At the annual Christmas party given by Mr. Skouras for the employees of the company 1,500 stood as Tom Conners, vice-president in charge of distribution, presented him with a star sapphire ring and a book containing the signatures of all in “grateful recognition of his honest and humane services to his associates and fellow employees.”
Industry Takes Over OWI Newsreel
A privately financed United Newsreel has superseded the US government’s subsidized wartime newsreel for foreign countries. Papers have been filed in Albany for the incorporation of United Newsreel Company Inc., with Eric Johnston as president. This was done after the decision of the heads of the five existing newsreel companies to cooperate in supplanting the government set-up with industry’s own undertaking.

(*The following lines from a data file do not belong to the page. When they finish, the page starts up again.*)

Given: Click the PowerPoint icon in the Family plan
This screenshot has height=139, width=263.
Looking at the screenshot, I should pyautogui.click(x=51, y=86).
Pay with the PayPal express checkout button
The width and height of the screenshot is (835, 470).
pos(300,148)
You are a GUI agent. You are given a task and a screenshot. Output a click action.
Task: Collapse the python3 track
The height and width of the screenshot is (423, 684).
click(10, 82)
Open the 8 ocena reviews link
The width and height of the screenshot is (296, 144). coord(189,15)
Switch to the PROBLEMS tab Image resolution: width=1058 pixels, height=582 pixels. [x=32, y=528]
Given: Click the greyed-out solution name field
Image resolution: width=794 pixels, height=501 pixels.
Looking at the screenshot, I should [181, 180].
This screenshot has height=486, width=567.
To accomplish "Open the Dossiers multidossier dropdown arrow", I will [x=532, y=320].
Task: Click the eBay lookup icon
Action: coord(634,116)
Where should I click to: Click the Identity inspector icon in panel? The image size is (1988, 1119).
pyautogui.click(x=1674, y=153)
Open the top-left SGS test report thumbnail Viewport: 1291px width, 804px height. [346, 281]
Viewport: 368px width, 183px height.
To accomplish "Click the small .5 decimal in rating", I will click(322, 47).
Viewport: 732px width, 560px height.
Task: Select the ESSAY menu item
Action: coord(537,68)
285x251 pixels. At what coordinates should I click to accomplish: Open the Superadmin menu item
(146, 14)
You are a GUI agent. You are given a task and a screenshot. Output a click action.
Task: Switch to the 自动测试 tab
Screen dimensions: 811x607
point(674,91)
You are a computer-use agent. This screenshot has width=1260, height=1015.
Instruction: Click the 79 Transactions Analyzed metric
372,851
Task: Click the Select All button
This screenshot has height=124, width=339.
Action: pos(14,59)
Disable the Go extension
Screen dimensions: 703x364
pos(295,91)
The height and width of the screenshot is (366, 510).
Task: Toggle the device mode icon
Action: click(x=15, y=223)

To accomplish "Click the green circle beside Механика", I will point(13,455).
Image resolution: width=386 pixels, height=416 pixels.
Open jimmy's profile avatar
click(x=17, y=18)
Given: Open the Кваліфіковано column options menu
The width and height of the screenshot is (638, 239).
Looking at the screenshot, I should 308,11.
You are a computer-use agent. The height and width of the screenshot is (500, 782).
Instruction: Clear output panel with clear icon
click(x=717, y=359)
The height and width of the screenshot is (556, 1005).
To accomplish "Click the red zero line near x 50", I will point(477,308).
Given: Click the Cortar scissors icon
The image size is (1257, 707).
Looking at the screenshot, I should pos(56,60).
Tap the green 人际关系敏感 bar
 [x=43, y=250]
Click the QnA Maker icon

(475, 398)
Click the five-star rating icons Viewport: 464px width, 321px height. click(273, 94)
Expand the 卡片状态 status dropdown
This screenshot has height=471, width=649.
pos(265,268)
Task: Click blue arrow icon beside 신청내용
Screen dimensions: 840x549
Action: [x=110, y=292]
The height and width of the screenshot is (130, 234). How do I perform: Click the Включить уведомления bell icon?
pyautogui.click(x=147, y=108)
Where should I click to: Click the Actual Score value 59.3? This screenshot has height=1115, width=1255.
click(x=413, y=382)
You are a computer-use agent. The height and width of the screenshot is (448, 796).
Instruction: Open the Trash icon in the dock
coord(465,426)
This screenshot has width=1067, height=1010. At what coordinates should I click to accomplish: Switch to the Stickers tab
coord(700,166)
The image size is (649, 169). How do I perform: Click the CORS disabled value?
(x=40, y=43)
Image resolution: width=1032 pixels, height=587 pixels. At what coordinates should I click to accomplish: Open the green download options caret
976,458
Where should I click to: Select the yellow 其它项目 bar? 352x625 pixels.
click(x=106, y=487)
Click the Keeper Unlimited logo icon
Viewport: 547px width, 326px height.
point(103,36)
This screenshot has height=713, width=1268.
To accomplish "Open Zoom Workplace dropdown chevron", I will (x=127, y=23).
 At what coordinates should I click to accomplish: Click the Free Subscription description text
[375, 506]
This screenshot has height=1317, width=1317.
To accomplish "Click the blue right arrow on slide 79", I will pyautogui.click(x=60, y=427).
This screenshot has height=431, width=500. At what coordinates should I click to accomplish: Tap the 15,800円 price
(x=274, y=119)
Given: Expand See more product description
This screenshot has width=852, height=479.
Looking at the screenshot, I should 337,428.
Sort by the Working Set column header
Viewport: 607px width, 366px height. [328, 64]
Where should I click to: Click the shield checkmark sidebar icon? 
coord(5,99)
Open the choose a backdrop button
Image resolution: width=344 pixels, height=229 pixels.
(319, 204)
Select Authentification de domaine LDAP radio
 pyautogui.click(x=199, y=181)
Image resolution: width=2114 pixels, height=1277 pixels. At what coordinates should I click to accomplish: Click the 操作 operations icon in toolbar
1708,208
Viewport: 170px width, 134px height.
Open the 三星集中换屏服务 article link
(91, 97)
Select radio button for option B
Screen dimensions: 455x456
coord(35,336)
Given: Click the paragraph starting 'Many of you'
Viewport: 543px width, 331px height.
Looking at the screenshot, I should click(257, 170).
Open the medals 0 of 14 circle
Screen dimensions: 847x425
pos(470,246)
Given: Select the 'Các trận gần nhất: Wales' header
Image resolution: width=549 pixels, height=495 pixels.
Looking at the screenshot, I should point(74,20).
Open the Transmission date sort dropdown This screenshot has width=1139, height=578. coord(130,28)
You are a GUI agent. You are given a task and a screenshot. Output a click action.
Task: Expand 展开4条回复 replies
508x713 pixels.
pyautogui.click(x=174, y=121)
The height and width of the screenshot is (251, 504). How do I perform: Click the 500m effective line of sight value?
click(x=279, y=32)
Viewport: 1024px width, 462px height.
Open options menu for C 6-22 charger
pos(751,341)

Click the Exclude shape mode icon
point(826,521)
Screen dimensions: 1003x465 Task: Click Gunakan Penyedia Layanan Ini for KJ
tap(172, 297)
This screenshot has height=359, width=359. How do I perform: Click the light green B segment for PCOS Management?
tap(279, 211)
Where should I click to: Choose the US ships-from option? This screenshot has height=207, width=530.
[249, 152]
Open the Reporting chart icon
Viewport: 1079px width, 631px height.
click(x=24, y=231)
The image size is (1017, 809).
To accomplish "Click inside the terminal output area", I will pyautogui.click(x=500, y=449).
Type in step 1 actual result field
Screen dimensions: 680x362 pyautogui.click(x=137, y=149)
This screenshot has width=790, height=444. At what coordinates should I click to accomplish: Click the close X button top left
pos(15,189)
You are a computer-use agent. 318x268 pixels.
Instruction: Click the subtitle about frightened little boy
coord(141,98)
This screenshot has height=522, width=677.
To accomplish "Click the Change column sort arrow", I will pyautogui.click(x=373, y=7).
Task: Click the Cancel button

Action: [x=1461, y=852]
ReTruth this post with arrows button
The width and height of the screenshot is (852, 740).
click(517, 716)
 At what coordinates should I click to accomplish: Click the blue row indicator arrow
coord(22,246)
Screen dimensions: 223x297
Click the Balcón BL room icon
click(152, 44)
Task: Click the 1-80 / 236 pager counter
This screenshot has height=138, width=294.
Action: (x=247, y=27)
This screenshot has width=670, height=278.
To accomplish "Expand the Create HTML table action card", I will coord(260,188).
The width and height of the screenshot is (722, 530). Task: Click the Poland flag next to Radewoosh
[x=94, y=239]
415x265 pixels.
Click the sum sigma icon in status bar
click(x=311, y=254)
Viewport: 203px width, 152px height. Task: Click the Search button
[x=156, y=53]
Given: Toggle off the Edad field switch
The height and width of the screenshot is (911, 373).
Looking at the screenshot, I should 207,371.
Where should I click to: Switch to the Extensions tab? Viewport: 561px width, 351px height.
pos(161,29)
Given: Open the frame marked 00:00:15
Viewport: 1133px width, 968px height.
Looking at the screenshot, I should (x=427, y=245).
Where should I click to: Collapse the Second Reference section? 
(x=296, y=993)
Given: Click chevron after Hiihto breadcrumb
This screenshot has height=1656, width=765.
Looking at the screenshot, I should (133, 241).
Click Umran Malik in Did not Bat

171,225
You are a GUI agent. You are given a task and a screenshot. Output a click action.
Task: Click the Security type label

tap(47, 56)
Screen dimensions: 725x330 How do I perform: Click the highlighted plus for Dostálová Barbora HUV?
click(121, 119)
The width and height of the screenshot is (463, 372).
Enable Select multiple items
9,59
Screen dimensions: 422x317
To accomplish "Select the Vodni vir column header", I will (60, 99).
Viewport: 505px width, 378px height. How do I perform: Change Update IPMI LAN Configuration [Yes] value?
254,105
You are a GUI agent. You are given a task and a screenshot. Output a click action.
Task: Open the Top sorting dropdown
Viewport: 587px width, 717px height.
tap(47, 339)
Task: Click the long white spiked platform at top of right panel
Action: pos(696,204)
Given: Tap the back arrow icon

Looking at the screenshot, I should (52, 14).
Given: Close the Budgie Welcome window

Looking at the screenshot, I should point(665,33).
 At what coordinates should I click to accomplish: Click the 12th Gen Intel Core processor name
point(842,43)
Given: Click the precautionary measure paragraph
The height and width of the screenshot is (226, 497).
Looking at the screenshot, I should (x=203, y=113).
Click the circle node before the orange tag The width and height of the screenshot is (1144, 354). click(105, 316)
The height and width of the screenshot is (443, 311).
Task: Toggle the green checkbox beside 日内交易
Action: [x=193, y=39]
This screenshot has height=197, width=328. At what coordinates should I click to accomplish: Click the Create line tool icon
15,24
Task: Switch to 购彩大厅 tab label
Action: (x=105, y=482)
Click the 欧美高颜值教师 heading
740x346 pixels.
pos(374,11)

All five American reels supply negatives of their current releases to the United Newsreel Company. From this wealth of material a full reel is selected, cut, titled and edited to attract maximum attention abroad. Skilled translators prepare commentaries for recording on foreign language sound tracks. Current plans include sound tracks in Chinese, Hungarian, Bulgarian. Turkish, Greek and Romanian.
Choquette Buys Ninth House
Leo Choquette has acquired the 300-seat Alhambra Theatre, at Ste. Agathe des Monts, Quebec, from L. Pare. Choquette’s circuit comprises nine theatres.